▶ [WHAT THE TASK ASKS]: Please return every line below that contains the string "button".

▶ [MATERIAL PROVIDED]:
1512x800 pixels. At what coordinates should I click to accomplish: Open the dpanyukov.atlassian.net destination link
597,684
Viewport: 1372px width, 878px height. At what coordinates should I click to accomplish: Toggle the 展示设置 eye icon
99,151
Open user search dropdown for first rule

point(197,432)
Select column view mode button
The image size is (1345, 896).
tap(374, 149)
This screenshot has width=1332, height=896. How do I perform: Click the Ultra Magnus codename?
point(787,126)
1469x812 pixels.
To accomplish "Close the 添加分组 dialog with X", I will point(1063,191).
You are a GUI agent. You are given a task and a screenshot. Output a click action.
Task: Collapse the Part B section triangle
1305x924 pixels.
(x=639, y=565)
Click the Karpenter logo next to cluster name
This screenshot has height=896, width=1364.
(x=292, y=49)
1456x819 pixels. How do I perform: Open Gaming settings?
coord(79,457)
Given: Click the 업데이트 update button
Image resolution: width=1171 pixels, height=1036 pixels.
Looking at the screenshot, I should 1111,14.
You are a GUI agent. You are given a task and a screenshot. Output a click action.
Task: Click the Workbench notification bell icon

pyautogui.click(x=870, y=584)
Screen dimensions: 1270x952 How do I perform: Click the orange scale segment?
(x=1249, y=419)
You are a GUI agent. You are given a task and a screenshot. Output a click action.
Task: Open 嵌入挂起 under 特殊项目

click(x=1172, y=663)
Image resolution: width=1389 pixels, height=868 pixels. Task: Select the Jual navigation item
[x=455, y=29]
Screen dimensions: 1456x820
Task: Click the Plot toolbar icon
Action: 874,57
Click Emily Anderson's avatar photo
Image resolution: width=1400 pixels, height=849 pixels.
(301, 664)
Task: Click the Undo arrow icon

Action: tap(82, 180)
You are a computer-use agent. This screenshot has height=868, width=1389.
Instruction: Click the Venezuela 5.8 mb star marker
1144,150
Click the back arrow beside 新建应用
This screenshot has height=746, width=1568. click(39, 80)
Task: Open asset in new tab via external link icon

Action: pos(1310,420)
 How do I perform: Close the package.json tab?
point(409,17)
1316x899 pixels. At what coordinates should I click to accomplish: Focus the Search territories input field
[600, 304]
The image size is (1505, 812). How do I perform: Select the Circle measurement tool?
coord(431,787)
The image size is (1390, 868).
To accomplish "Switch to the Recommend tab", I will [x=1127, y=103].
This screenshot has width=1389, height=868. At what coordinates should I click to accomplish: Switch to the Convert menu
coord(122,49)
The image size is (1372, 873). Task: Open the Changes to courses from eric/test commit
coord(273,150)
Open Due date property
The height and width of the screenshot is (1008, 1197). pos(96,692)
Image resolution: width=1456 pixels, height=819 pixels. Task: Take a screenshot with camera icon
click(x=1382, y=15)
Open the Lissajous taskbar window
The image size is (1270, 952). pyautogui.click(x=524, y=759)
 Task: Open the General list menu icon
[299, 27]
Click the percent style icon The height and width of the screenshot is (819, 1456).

▶ [TASK RESPONSE]:
Select column view mode button
Given: Click the 업데이트 update button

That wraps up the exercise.